Movie theaters are becoming less and less attractive to adults. When they pay for tens of streaming subscriptions, why would a $15 movie ticket convince them to drive to the big screen rather than slumping on the couch with microwave popcorn?
The sensationalization of movies on the internet keeps the movie theater experience exciting for kids. Viral internet moments like the chicken jockey trend from “A Minecraft Movie,” sing-alongs of “Taylor Swift: The Eras Tour” and the business formal gentleminions of “Minions: The Rise of Gru” make you want to participate in the movie-going experience. Kids’ excitement for the big screen is supporting the dying movie theater business in other ways, too.
“Every one (kid’s) ticket will turn into four tickets because it’ll be from one person to a whole family… the amount of kids that can come into the theater really increases the amount of people overall that can come in,” said Barrett Scheetz, a freshman film production major who seasonally works at an AMC in Springfield, Tennessee.

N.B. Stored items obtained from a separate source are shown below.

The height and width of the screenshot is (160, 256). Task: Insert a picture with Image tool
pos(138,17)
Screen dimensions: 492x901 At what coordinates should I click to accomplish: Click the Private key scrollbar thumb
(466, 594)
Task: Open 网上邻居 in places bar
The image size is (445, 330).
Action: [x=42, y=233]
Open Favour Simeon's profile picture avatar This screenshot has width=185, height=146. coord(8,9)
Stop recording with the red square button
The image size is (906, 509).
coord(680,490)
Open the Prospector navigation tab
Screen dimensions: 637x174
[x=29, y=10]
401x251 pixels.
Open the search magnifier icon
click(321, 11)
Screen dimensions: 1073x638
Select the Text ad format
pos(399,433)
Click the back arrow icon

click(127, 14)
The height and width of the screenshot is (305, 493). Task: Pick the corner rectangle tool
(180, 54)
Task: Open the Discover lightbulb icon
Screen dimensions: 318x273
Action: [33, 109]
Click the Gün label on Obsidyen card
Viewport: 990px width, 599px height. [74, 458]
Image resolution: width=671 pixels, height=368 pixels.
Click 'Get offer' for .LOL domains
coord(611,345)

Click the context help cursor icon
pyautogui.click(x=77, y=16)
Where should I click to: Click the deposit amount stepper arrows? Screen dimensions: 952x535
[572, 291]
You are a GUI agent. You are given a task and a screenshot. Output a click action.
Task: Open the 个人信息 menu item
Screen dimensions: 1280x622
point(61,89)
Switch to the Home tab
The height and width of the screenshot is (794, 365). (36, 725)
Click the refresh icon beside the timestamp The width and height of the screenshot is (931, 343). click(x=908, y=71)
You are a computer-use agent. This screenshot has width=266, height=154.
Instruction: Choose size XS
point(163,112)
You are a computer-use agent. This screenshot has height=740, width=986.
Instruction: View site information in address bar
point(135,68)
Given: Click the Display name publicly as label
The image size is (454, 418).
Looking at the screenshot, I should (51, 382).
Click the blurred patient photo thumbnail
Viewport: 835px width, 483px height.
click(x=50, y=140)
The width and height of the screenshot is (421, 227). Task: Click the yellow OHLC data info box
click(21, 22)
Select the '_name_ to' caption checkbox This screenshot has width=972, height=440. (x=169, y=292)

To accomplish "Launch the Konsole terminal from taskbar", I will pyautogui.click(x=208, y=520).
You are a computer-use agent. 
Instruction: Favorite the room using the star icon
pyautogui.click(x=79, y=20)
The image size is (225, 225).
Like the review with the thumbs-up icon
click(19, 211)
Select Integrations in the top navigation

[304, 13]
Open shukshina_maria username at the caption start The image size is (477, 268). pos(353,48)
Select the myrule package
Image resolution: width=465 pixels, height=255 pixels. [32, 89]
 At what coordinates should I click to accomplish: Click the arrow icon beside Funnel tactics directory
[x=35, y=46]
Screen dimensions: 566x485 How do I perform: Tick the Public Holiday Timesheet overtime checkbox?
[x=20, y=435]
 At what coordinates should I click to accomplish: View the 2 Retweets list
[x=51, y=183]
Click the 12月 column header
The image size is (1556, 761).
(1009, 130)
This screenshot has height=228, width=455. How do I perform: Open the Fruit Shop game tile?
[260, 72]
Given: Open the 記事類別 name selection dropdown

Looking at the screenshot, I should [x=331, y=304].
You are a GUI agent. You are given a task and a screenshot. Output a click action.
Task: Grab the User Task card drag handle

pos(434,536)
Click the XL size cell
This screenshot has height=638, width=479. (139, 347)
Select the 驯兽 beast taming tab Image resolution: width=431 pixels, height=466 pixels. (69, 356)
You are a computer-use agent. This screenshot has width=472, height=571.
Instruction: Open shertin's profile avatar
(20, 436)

According to Varenna Morris, a freshman communications major who worked as a food runner at Cinéepolis, a luxury movie theater in San Diego, kids don’t just support ticket sales; they also drive concessions.
“Kids are what make us a lot of money in concessions… because kids, they just want things. And parents don’t like to say no,” Morris told The Panther.
Kids tend to become loyal customers to movie theaters, too.
“I often hear kids walking out of the theater (and) they’ll see a poster for an upcoming movie and be like, ‘I want to see that next.’ And the parents are like, ‘Okay, I guess we have to bring them back,’” Morris said.
At a time when adults are choosing to consume movies on a TV screen rather than in a theater, kids seem to recognize the power in watching a movie on the big screen. They’re captivated by it, unlike adults who, according to data from Statista, tend to prefer streaming.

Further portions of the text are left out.